On September 25, the Executive Board of the International Monetary Fund (IMF) selected Kristalina Georgieva to serve as IMF Managing Director and Chair of the Executive Board for a five-year term starting on October 1, 2019. Ms. Georgieva, who succeeds Christine Lagarde, is the first person from an emerging market economy to lead the IMF since its inception in 1944.
“For me, a huge honor to stand in front of you as the next Managing Director of the International Monetary Fund. I want to thank the Fund’s shareholders and the Executive Board for the trust they have just placed in me. I’m very fortunate to have and Christine Lagarde as my predecessor,” Ms. Georgieva told the press in Washington today.
She cited the current global economic challenges awaiting her as new IMF chief.
“I assume my position fully aware of the challenges we face. Global economic growth continues to disappoint, trade tensions persist and debt burdens are rising in many countries. As we will soon discuss at the Annual Meetings, warning signals are flashing and we must be ready to be tested.”
She highlighted her immediate and longer-term priorities she would be tackling in her new position.
“My immediate priority is for the IMF to help members minimize the risk of crises and be ready to cope with downturns should they occur. Yet, we should not lose sight of our long-term objective to b uild stronger economies and improve people’s lives on the foundation of sound monetary, fiscal, and structural policies. This means also dealing with issues like inequalities, climate, rapid technological change.”
The Managing Director is the chief of the IMF’s operating staff and Chair of the Executive Board. The Managing Director is assisted by four Deputy Managing Directors in the operation of the Fund, which serves its membership through about 2,700 staff.

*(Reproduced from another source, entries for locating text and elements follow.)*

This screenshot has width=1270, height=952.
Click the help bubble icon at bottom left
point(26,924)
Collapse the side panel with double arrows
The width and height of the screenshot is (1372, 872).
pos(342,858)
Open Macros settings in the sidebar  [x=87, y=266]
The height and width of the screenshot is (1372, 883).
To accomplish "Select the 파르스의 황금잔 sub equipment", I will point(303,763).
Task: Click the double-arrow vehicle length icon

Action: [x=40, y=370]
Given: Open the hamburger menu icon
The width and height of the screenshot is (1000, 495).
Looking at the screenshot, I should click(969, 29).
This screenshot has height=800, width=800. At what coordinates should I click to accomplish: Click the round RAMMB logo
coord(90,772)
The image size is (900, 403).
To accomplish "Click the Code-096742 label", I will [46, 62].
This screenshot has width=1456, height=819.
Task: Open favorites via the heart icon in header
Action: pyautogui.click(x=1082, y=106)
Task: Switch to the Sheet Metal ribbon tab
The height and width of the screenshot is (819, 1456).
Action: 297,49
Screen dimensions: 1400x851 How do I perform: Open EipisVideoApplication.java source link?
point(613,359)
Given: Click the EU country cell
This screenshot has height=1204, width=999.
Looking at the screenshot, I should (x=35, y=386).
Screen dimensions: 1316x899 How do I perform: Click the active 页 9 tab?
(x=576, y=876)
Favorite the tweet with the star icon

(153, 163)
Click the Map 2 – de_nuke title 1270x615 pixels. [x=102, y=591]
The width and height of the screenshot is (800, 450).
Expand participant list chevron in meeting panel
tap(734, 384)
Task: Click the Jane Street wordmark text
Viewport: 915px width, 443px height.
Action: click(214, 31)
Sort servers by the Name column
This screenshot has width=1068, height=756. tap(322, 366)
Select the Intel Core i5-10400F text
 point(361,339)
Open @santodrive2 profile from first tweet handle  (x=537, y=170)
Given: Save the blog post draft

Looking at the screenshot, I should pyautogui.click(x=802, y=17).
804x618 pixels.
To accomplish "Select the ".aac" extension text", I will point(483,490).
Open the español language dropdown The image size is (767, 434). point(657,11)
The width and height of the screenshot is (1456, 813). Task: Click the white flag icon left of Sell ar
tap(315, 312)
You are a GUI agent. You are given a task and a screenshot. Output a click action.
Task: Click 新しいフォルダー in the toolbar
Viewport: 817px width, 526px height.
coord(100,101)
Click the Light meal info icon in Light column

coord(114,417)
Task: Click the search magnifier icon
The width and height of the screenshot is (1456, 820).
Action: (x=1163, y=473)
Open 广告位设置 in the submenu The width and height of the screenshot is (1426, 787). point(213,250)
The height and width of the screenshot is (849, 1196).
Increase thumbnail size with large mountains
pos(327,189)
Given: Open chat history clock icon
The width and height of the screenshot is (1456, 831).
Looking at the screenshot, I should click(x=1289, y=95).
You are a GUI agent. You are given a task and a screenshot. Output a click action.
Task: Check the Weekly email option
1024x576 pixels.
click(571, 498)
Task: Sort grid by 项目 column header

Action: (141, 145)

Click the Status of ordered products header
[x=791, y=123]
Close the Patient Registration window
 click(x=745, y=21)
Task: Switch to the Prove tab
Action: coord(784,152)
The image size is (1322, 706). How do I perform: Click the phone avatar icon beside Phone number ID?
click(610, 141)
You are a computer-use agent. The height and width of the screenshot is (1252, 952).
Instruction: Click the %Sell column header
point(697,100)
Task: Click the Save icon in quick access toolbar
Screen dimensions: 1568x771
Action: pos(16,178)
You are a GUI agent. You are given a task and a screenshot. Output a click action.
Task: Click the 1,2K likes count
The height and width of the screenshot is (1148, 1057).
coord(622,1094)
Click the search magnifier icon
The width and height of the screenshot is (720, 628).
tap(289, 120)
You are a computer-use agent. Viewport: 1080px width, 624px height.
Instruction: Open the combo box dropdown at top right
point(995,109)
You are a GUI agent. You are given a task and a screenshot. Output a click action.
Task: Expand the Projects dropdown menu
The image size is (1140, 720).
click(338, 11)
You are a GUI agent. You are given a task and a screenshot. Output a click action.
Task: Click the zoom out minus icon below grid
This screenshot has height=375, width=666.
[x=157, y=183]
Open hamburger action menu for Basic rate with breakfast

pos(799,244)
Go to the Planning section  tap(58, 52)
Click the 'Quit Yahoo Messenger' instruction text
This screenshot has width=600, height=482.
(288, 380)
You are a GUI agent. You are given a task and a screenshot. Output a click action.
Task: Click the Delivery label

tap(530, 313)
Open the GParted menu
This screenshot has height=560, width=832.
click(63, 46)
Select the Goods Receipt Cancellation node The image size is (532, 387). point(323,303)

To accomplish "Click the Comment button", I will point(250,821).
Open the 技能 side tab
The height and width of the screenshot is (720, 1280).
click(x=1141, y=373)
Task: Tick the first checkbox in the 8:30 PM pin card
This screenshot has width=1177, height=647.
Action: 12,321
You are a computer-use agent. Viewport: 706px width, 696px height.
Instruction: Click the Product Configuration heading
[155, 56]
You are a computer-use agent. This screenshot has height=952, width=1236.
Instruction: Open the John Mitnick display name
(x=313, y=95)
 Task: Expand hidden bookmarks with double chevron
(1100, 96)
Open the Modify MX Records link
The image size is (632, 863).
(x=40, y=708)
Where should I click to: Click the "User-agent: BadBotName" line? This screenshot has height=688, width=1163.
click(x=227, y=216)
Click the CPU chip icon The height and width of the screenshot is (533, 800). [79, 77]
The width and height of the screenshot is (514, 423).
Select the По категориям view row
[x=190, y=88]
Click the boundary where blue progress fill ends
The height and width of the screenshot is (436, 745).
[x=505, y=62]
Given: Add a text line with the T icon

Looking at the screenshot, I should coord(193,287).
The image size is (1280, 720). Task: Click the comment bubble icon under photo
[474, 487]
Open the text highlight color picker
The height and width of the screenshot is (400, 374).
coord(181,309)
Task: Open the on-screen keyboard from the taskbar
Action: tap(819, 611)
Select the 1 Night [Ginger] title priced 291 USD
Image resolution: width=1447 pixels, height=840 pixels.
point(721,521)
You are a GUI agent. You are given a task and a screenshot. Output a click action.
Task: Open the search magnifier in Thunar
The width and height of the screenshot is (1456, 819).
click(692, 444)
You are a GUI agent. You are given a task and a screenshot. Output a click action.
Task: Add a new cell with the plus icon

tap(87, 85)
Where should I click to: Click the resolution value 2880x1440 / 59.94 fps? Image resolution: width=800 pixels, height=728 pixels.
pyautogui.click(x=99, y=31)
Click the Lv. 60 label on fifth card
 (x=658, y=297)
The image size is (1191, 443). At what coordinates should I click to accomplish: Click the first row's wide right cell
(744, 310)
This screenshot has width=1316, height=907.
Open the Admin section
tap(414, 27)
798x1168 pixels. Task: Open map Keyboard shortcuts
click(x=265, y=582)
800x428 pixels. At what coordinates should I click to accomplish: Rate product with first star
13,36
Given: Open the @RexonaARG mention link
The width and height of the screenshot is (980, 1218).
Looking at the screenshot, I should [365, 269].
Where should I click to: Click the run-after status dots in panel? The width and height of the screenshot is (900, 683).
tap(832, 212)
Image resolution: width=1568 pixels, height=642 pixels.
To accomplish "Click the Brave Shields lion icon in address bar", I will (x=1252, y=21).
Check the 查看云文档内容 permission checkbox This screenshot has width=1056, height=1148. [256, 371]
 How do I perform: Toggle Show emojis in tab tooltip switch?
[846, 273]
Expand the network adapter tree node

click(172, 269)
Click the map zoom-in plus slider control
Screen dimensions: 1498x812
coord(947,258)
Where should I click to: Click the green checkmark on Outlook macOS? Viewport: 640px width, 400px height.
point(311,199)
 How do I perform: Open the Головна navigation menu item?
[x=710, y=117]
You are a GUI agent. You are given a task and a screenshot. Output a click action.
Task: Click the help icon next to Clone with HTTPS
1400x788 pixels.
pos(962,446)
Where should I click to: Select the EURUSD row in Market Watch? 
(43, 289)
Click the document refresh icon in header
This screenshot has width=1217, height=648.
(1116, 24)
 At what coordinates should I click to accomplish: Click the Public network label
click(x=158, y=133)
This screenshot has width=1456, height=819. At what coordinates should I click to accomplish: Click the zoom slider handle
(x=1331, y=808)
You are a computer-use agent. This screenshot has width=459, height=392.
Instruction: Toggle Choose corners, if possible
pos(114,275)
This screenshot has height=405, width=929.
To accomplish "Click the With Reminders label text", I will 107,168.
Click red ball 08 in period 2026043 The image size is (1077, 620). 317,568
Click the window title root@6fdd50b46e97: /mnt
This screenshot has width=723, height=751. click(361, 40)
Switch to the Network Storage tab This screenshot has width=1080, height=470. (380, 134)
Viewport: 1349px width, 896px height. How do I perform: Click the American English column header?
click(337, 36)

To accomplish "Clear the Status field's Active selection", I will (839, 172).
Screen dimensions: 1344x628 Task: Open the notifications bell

Ms. Georgieva, a national of Bulgaria, has been the Chief Executive Officer of the World Bank since January 2017. From February 1, 2019 to April 8, 2019, she was the Interim President for the World Bank Group. Starting in 2010, she was at the European Commission, serving as Commissioner for International Cooperation, Humanitarian Aid and Crisis Response, then as Vice President for Budget and Human Resources. Ms. Georgieva has a Ph.D. in Economic Science and a M.A. in Political Economy and Sociology from the University of National and World Economy in Bulgaria, where she also taught from 1977 to 1991.